◆ Kaynak Alıntı:
>>>

OPERASYONEL MÜKEMMELLİK VE AR-GE KÜLTÜRÜNÜ YAYGINLAŞTIRMA MİSYONUNA YATIRIM YAPILIYOR
İTÜ Rektörü Prof. Dr. İsmail Koyuncu’nun vizyonuyla, altyapı çalışmalarına Ocak 2021’de başlanan ve Mayıs 2021’de kurulan İTÜ Araştırma Dekanlığı (ARDEK); İTÜ’nün bir araştırma üniversitesi olması, gelişmekte olan Ar-Ge ekosisteminin daha kolay hale getirilmesi, ihtiyaçlara hızlı yanıt verilmesi ve sürekliliğin korunması adına rehberlik ve finansal destek sağlanması misyonuyla öne çıkıyor. Türkiye’nin ilk araştırma dekanlığı olan ARDEK; disiplinlerarası çalışma ve yenilikleri teşvik etmek, üniversite, kamu kurumları ve endüstri arasında birleştirici rol üstlenmek, Ar-Ge süreçlerinde hızlı koordinasyon sağlamak, operasyonel mükemmellik kültürünü yaygınlaştırmak, kurum içi ve kurum dışı Ar-Ge kültürünü kalıcı kılmak ve inovatif teknolojileri üniversite içi girişimcilik ekosistemi çerçevesinde destekleme vizyonuna yatırım yaparak ilerliyor.

<<<

◆ Veri Bölümü:
>>>

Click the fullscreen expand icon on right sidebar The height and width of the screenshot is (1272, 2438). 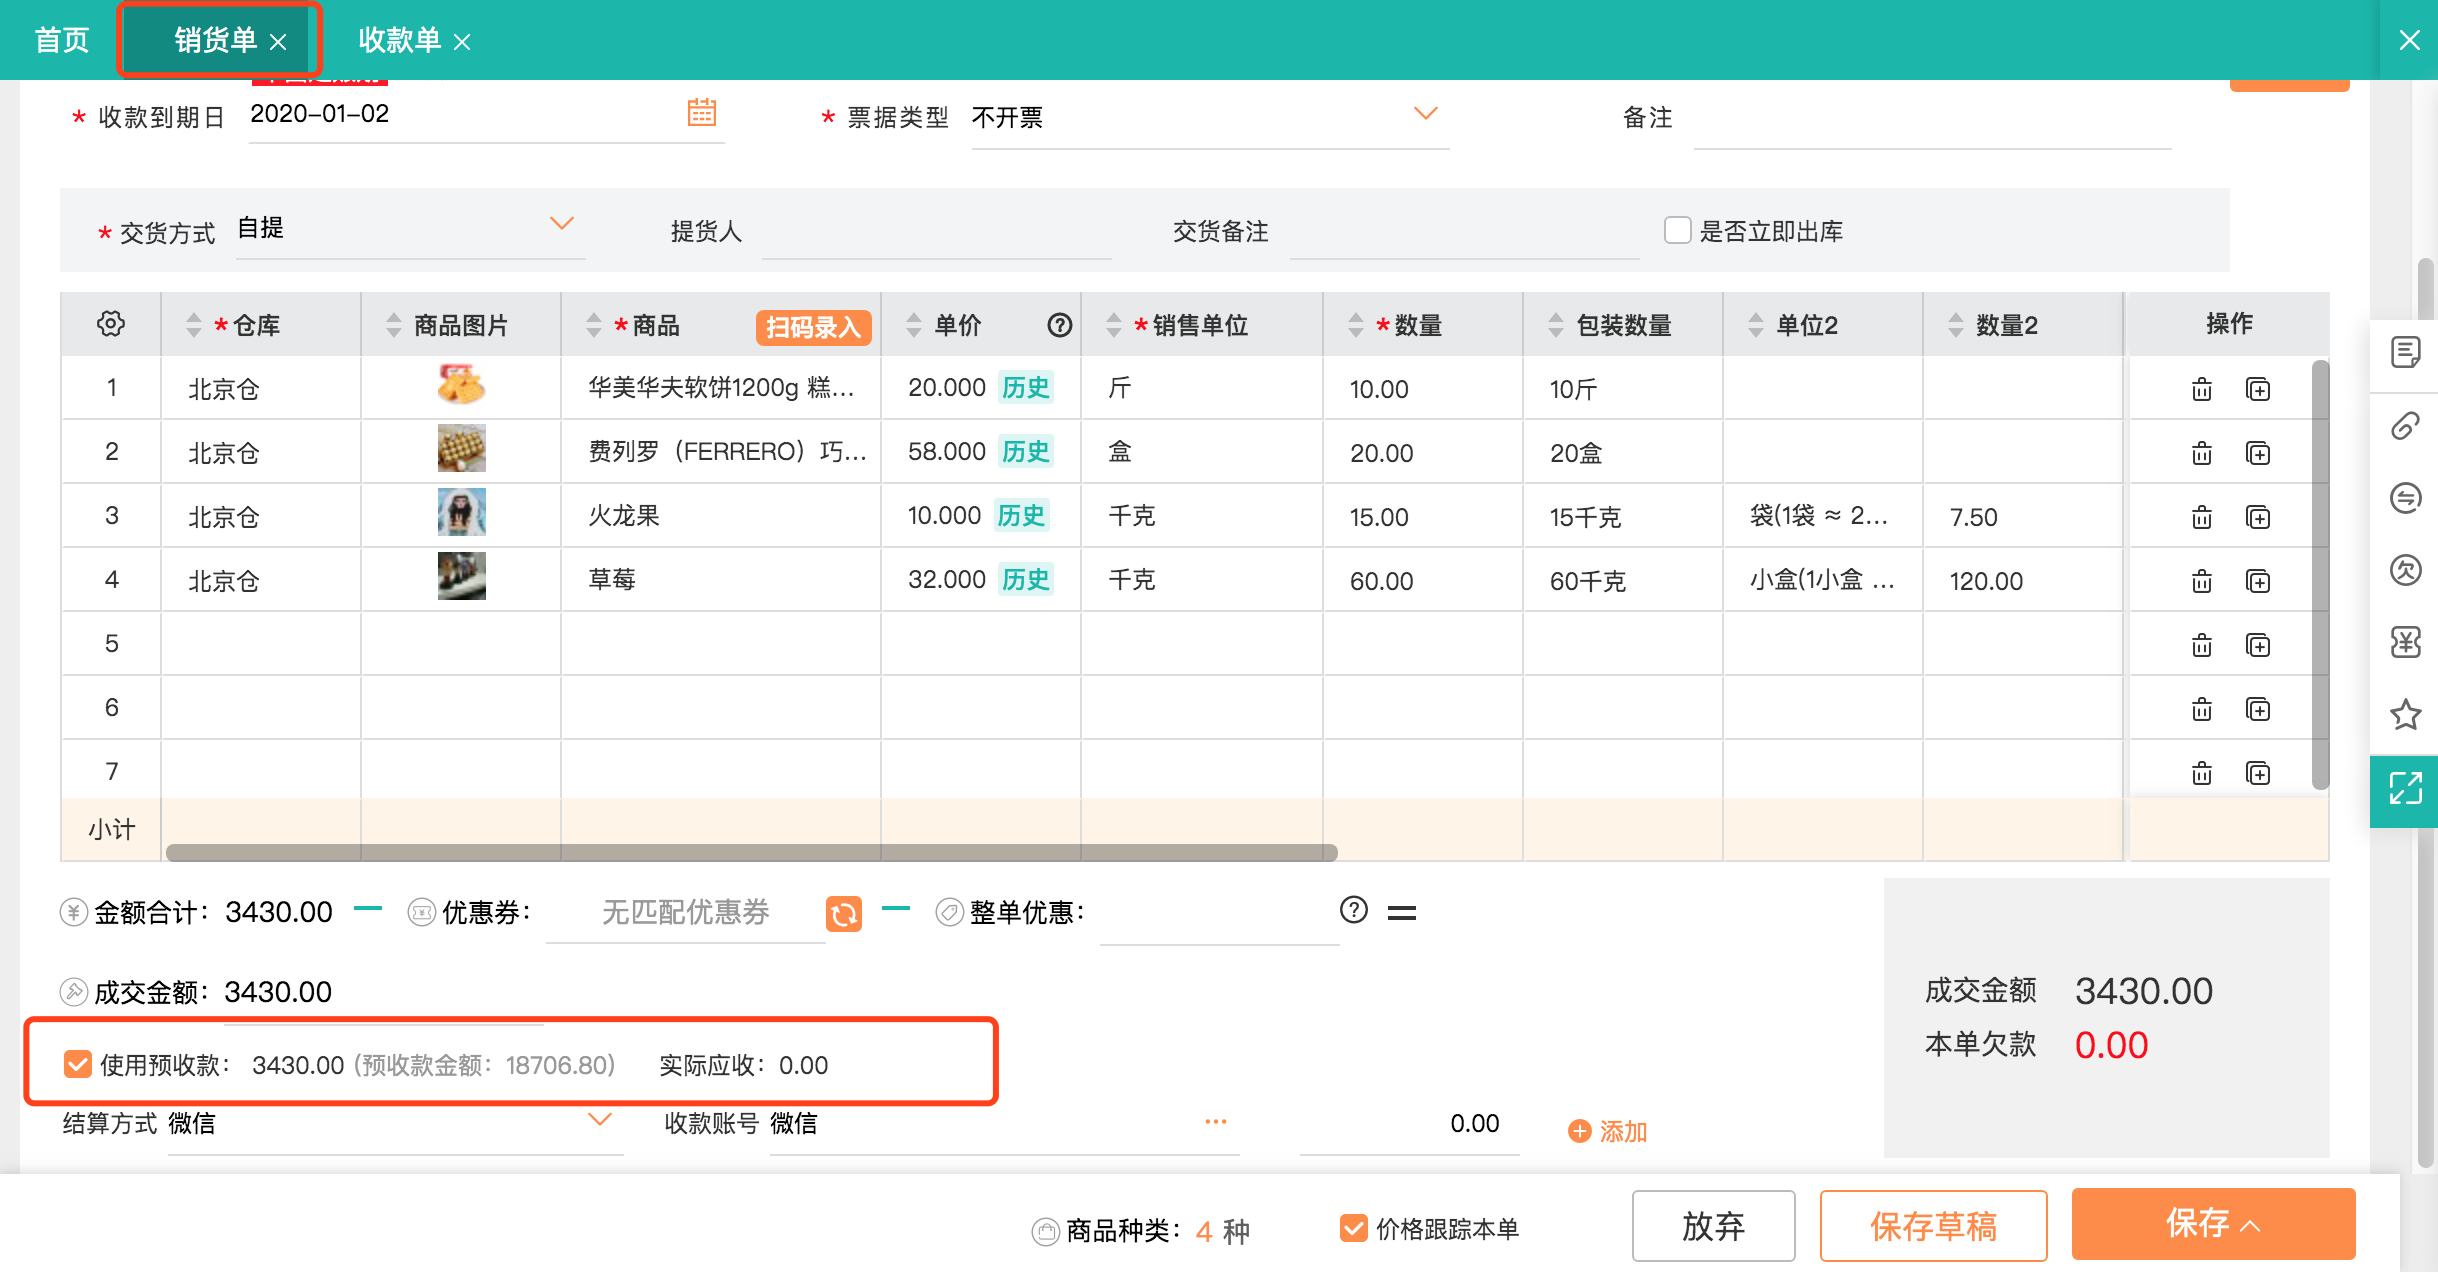(x=2404, y=788)
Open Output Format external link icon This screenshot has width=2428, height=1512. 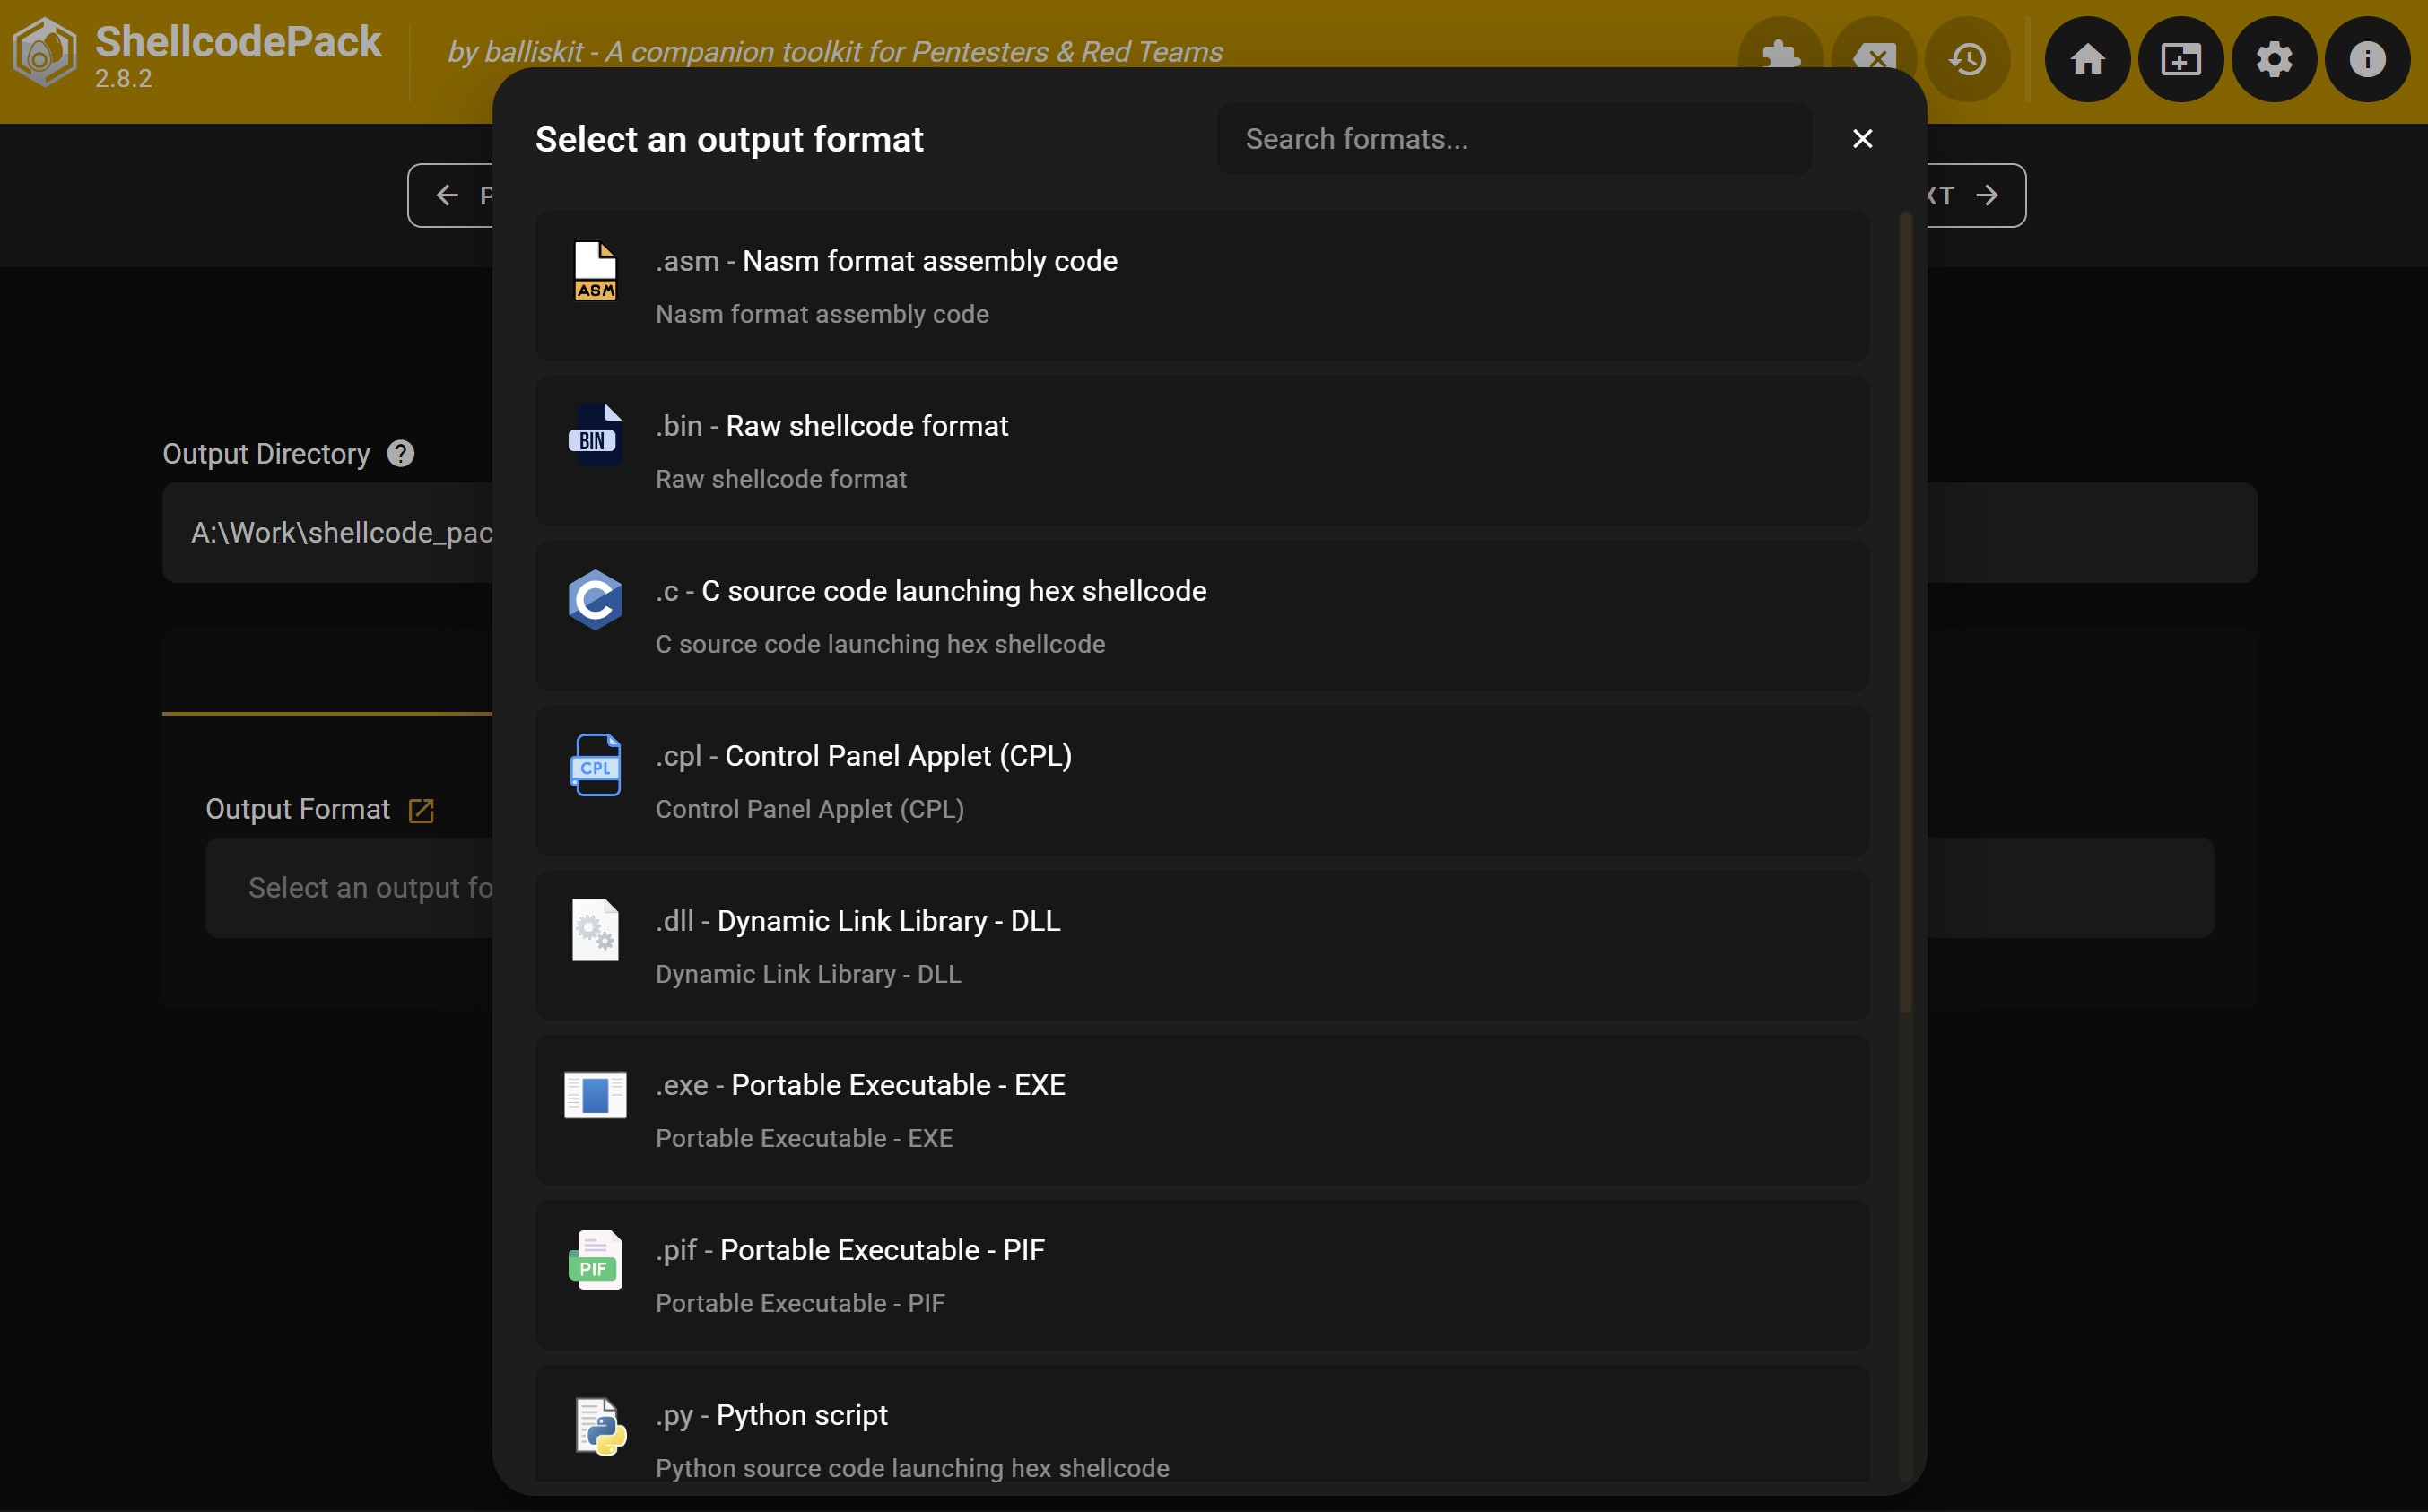[421, 810]
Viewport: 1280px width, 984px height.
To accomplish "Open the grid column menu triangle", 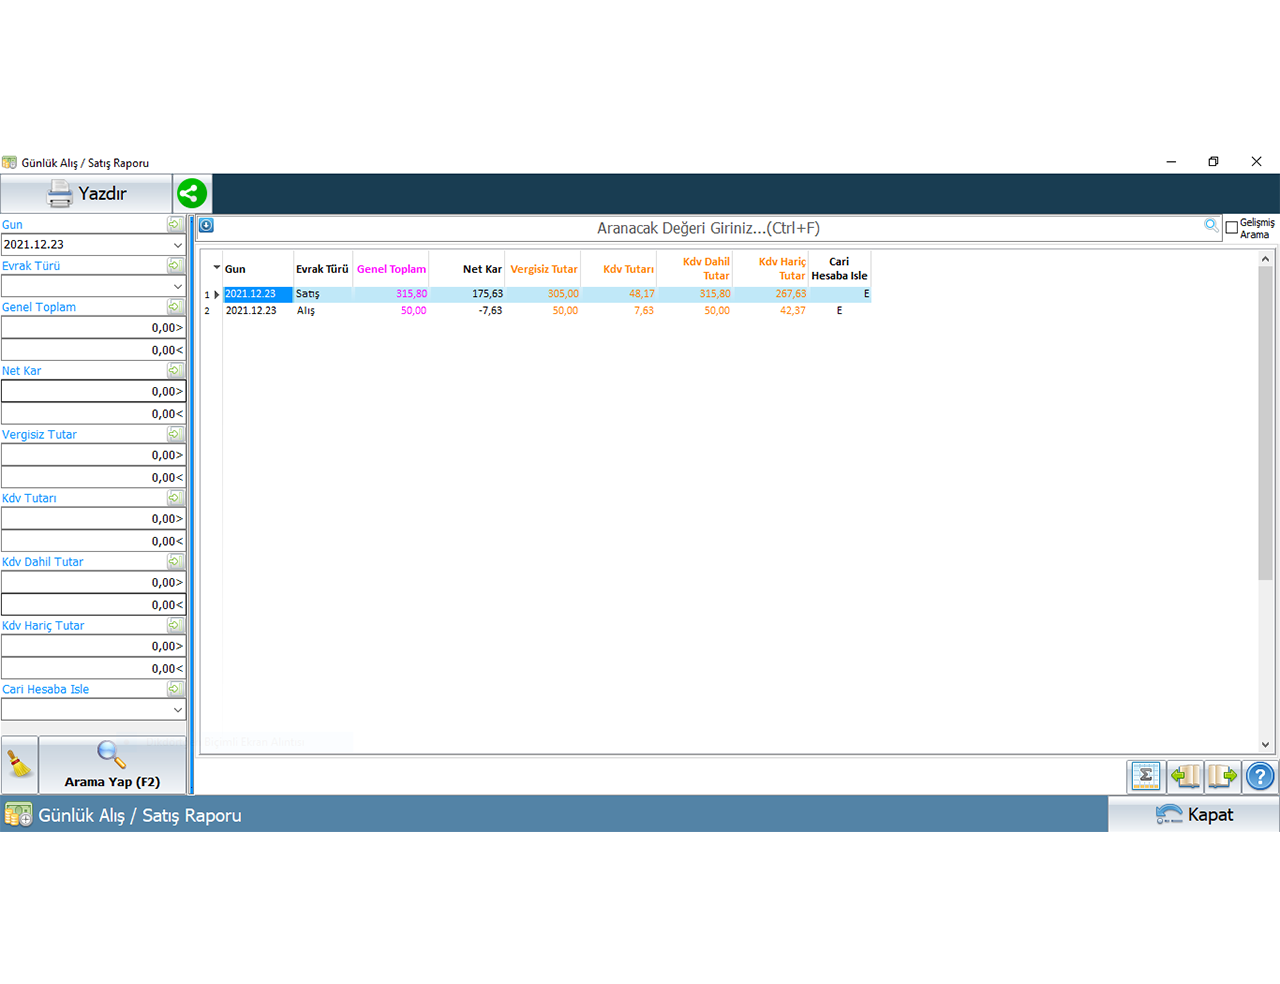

<<<

◆ Görev Tanımı:
ARDEK metnine göre aşağıdaki soruları yanıtlayın:
1. ARDEK'in altyapı çalışmalarına hangi ay ve yılda başlandı?
2. ARDEK, Türkiye'de hangi bakımdan bir ilktir?
3. Metnin başlığına göre hangi misyona yatırım yapılıyor?

◆ Problemin Yanıtı:
1. Ocak 2021'de.
2. Türkiye'nin ilk araştırma dekanlığıdır.
3. Operasyonel mükemmellik ve Ar-Ge kültürünü yaygınlaştırma misyonuna.